Sunday, May 17, 2015

Mad Max: Fury Road

Tom Hardy takes over the title role in 2015's Mad Max: Fury Road. Unlike his predecessor in the part, Hardy has probably never addressed a female police officer as "sugar tits."

Perhaps you didn't realize that you needed to see Tom Hardy and Charlize Theron spend 120 minutes driving a giant war-semi covered in pointy things across a blasted and poisonous hellscape with literally one tree in it while they're being hotly pursued by a sort of mobile homicidal Burning Man Cirque du Soleil show on wheels, but trust me, holy crap you need to see that immediately and when you do you will not be able to believe your eyes.

A lesser movie would have just shown us a gearshift knob made out of the head of a human femur. Mad Max: Fury Road gives us a gearshift knob made out of the head of a human femur that pulls out of the gearshift and reveals itself to be the handle of a stiletto.* I really respect that kind of attention to detail.

If most action movies are advertising, then this one is poetry. Oh, Reader, this one is savage, glorious, blood-spattered poetry, full of explosions and piercing war cries and unlikely objects flying through the air in every direction. That's right, Reader. Shit in this movie gets so real that I can only convey the intensity of my excitement by addressing you directly. As soon as we got home, my boyfriend John plopped down on the couch in front of his Xbox, and, with glazed eyes and a dreamy tone in his voice, simply said: "I need to shoot things."

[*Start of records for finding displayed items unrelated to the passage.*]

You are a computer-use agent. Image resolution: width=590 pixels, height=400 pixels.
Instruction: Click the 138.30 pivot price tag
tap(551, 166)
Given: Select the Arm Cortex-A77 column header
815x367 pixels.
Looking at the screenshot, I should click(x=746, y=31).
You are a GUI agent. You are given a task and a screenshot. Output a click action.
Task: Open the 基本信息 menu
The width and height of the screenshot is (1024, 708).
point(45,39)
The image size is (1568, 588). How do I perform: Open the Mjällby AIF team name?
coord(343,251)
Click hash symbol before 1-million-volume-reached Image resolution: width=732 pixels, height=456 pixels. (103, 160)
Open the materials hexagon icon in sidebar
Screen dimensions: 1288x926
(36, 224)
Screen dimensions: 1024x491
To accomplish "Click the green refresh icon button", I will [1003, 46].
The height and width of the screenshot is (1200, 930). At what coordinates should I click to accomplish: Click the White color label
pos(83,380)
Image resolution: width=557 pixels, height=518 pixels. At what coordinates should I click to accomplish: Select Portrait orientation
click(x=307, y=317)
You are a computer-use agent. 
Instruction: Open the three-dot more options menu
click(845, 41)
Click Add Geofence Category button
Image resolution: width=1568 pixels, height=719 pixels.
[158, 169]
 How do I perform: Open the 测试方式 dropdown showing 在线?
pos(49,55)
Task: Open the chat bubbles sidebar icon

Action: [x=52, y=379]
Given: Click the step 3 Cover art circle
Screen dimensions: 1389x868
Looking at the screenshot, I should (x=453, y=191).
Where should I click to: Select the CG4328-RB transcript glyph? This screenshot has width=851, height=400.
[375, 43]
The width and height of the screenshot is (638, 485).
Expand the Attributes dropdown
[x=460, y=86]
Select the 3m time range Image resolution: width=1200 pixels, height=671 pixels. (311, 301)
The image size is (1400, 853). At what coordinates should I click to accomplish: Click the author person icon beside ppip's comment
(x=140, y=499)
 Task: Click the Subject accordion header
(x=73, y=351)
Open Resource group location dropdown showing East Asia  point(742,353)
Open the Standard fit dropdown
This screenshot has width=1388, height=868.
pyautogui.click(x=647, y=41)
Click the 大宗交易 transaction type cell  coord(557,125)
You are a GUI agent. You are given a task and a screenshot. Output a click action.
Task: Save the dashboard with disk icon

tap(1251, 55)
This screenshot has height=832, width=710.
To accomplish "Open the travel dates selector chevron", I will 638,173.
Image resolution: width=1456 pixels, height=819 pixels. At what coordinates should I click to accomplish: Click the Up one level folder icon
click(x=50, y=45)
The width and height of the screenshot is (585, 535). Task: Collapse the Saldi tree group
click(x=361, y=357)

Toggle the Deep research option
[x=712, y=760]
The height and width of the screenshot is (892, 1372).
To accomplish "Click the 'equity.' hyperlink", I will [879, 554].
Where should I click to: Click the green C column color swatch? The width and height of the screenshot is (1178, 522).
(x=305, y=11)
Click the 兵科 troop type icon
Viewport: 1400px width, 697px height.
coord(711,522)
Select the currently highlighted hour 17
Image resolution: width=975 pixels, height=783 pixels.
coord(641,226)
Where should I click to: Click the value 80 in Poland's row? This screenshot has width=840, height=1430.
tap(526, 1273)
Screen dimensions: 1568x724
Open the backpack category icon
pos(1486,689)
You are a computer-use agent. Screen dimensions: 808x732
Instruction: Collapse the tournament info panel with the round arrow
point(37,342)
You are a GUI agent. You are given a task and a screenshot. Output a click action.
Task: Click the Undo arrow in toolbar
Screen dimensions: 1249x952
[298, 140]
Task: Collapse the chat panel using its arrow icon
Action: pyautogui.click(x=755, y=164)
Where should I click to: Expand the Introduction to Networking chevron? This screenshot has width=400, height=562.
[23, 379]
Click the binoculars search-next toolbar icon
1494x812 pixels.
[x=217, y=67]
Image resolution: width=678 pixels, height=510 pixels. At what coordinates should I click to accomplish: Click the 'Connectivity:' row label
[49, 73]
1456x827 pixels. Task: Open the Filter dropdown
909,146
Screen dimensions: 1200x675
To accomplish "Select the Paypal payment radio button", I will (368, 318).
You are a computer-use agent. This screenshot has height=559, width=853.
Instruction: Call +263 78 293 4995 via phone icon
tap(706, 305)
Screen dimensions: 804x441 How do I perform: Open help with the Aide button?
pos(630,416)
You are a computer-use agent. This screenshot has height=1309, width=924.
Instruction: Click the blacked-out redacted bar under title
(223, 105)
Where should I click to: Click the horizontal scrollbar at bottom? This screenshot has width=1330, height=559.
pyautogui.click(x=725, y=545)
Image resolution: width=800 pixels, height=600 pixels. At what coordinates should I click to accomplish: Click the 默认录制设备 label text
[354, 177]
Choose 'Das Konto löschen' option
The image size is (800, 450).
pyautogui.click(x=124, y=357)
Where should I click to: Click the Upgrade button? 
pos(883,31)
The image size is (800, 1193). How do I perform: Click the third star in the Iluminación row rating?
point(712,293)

Start to finish, MM: FR is a chase scene. You would think that this would get boring, but it doesn't. MM: FR is a series of images rather than a series of words, and from the structure of his neverending chase, director George Miller suspends such exquisitely modulated, lovely, grotesque, heartbreaking images that I'm tempted to use words like "archetypal." This isn't an undergraduate term paper, so I'll leave "archetypal" out, but seriously, lots of parts of the movie were... that. The motorcycle-riding old wise woman who carries a precious leather valise full of seeds. The quiet moment when, surrounded by giant smoke-belching death machines, a young woman dressed in white sits in the cab of a vehicle, turning the crank of a tiny tinkly music box. And that part where a grief-stricken Charlize Theron tosses aside her prosthetic arm and drops to her knees in the sand to mourn.

As a side note, Charlize Theron's prosthetic arm is awesome. The movie constantly shows us human bodies and machines, how they're similar, how they interact with each other, how they can be broken, how they can be weapons, how they can be valuable, and how it's frequently important to get the right liquid into the right tube.

I don't want to tell you much more about this new Mad Max other than that it's the best movie I've seen in years. Big budget action films too often throw money at the screen in a way that's depressingly unimaginative, and this movie is an antidote to that. It is... not like other movies. It has nothing unnecessary in it, and there's a lot of stuff in it. Plus, it portrays women as believable, complex, interesting humans and in so doing has incurred the ire of so-called "men's rights activists," and anything that pisses off that gaggle of tiny-dicked, Ron-Paul-voting, internet-circlejerk-chatroom trolls has to have something going for it, right?


*The knob is actually made of the head and greater trochanter of a femur, but acknowledging the greater trochanter made the paragraph cumbersome, so I let it go unmentioned.